*Record extracts*
..............................

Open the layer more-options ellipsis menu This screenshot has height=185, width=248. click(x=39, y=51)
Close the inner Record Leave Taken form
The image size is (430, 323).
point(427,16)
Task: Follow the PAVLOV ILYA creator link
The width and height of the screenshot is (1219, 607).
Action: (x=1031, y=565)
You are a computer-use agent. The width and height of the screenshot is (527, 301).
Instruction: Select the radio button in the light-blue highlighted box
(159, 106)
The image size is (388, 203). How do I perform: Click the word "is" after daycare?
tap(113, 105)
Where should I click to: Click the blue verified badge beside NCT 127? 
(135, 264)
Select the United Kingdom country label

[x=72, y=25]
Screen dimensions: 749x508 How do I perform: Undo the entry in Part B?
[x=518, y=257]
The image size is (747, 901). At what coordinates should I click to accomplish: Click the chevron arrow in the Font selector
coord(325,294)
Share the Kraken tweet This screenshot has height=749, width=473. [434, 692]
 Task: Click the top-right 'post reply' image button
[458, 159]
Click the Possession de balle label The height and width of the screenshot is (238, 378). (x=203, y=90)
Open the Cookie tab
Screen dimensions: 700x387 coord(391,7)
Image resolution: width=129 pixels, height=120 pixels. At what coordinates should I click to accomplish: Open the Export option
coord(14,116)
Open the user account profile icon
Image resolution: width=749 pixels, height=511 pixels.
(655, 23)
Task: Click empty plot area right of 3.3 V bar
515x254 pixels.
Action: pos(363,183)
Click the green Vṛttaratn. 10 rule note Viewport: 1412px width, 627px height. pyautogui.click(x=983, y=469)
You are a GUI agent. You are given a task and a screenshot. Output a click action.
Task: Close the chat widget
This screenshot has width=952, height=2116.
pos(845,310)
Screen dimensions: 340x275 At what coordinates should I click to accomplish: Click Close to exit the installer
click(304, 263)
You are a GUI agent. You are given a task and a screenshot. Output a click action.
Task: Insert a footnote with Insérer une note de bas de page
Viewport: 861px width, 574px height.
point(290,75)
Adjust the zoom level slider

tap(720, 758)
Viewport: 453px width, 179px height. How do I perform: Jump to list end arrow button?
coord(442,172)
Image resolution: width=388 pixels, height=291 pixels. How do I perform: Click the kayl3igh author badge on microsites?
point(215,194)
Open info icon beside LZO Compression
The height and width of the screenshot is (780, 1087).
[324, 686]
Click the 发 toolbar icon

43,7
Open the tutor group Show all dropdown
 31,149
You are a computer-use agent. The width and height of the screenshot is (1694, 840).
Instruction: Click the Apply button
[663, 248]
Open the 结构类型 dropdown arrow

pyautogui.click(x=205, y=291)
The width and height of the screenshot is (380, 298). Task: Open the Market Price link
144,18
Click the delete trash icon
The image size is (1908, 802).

..............................

*What the task requires*
Each line holding the word "computer" must be pulled from the records.

*Exercise output*
You are a computer-use agent. The width and height of the screenshot is (527, 301).
You are a computer-use agent. The width and height of the screenshot is (1694, 840).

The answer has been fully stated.